SAS re-cabling & disk path

_ioshy_ · ‎2014-10-13

Hi all,

First of all, sorry if this question have been answered yet, but I don't find any documentation related to this

We have a FAS3240 dual-controller system on HA, with 2 shelves. These systems have a SAS card without connections. Well, now we have 1 stack with both shelves, connected to 0a & 0b adapters on both controllers. We want to recabling the system, connecting the actual stack to 0a & 1b ports (as is described in Universal SAS Cabling document).

My question is, can we connect SAS cable from 0b to 1b port without disruption? All disks have dual path now. After this change, the disk ID will change to 0b.xx.xx to 1b.xx.xx, could it affect to the aggr configuration?

StorageNA*> storage show disk -p
PRIMARY PORT SECONDARY PORT SHELF BAY
-------- ---- --------- ---- ---------

0b.10.0 A 0a.10.0 B 10 0
0b.10.1 A 0a.10.1 B 10 1
0b.10.2 A 0a.10.2 B 10 2
0b.10.3 A 0a.10.3 B 10 3
0b.10.4 A 0a.10.4 B 10 4
0b.10.5 A 0a.10.5 B 10 5

(..)

Thanks in advance to all,

JSHACHER11 · ‎2014-11-15

"can we connect SAS cable from 0b to 1b port without disruption?" YES (given that all the disks are still connected to 0a)

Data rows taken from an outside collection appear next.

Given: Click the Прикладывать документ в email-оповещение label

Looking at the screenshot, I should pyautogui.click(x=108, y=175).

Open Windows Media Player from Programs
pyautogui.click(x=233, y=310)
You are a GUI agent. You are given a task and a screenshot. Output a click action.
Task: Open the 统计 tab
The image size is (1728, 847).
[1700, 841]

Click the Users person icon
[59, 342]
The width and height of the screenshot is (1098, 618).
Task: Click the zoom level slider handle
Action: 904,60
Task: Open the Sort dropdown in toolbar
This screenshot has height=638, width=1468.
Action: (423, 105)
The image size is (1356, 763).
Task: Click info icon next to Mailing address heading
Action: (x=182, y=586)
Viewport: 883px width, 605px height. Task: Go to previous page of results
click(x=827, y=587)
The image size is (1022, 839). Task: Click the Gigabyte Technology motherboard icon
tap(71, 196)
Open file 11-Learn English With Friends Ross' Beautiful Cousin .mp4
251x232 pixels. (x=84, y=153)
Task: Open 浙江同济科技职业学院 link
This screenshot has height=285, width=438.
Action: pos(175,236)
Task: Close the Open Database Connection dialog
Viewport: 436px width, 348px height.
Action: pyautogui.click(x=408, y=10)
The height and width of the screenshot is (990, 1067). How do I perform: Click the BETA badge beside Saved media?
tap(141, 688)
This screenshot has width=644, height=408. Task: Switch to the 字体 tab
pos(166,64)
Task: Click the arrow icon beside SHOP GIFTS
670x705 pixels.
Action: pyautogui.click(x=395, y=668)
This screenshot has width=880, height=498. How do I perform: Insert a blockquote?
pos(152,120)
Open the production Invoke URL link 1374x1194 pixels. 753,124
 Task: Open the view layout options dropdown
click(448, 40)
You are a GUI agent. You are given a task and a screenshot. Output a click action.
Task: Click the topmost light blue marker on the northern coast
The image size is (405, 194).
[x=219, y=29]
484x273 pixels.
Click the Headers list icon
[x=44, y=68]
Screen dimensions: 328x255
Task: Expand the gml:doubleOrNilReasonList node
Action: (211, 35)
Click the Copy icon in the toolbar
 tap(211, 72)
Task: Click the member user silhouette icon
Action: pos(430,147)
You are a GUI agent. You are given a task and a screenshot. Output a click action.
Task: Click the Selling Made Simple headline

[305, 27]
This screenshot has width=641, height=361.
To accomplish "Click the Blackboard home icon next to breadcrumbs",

"After this change, the disk ID will change to 0b.xx.xx to 1b.xx.xx, could it affect to the aggr configuration?" NO (aggregate is labeled on the disks. disk path doesn't matter)

aborzenkov · ‎2014-11-15

Do you have reference to NetApp documentation that says this change is permitted online? Changes that affect disk path access were never officially approved.

JSHACHER11 · ‎2014-11-15

not sure what you mean by "permitted". I've done that hundreds of times (online). when you remove the cable from 0b, the stack will be single path (0a only). When you put the cable into 1b, the stack will be multipathed again (0a/1b)

aborzenkov · ‎2014-11-15

not sure what you mean by "permitted".

Supported by NetApp.

I've done that hundreds of times (online).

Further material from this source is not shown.